** TASK DESCRIPTION **
Look through the material below and return every line that contains "computer".

RECORDS PROVIDED Block Start

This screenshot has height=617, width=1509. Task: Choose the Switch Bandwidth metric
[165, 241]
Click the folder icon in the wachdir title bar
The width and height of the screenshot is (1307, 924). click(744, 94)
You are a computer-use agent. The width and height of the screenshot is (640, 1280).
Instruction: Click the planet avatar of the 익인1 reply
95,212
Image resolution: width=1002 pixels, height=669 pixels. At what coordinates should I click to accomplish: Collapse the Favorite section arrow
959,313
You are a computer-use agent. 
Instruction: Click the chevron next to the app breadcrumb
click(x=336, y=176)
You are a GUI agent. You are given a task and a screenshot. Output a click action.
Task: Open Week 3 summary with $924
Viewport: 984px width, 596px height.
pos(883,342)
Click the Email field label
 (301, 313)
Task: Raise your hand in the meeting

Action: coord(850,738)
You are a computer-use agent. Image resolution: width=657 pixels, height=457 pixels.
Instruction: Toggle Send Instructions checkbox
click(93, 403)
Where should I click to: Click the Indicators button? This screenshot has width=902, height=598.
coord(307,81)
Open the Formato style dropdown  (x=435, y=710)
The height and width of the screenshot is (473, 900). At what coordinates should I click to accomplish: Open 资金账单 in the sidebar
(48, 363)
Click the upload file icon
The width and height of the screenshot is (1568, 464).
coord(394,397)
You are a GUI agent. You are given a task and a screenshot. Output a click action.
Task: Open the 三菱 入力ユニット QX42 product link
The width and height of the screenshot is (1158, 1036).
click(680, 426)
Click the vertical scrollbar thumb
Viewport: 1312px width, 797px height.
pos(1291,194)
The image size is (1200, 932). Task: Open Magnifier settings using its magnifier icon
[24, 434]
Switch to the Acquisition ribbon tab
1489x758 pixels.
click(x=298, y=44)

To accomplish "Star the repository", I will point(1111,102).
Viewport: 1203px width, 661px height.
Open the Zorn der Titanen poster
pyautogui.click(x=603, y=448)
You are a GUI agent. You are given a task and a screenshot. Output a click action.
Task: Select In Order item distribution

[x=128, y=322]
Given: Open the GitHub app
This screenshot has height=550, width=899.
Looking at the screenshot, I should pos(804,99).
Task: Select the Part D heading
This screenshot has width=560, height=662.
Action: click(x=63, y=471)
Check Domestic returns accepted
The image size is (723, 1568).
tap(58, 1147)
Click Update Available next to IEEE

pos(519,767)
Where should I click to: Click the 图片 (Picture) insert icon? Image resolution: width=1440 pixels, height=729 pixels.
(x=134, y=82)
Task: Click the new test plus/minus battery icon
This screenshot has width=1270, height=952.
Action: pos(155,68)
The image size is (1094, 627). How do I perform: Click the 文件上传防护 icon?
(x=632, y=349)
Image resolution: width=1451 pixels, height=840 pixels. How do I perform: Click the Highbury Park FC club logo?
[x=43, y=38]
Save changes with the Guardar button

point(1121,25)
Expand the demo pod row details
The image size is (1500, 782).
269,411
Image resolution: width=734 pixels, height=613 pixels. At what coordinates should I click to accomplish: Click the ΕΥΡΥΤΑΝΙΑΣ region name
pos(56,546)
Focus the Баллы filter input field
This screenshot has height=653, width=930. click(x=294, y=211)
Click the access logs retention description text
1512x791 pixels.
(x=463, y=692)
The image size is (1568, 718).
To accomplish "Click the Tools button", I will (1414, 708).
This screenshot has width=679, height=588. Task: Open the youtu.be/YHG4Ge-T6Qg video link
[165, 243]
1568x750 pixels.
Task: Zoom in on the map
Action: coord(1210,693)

RECORDS PROVIDED Block End

** RESULT FOR THIS TASK **
You are a computer-use agent. The width and height of the screenshot is (640, 1280).
You are a computer-use agent. 
You are a computer-use agent. Image resolution: width=657 pixels, height=457 pixels.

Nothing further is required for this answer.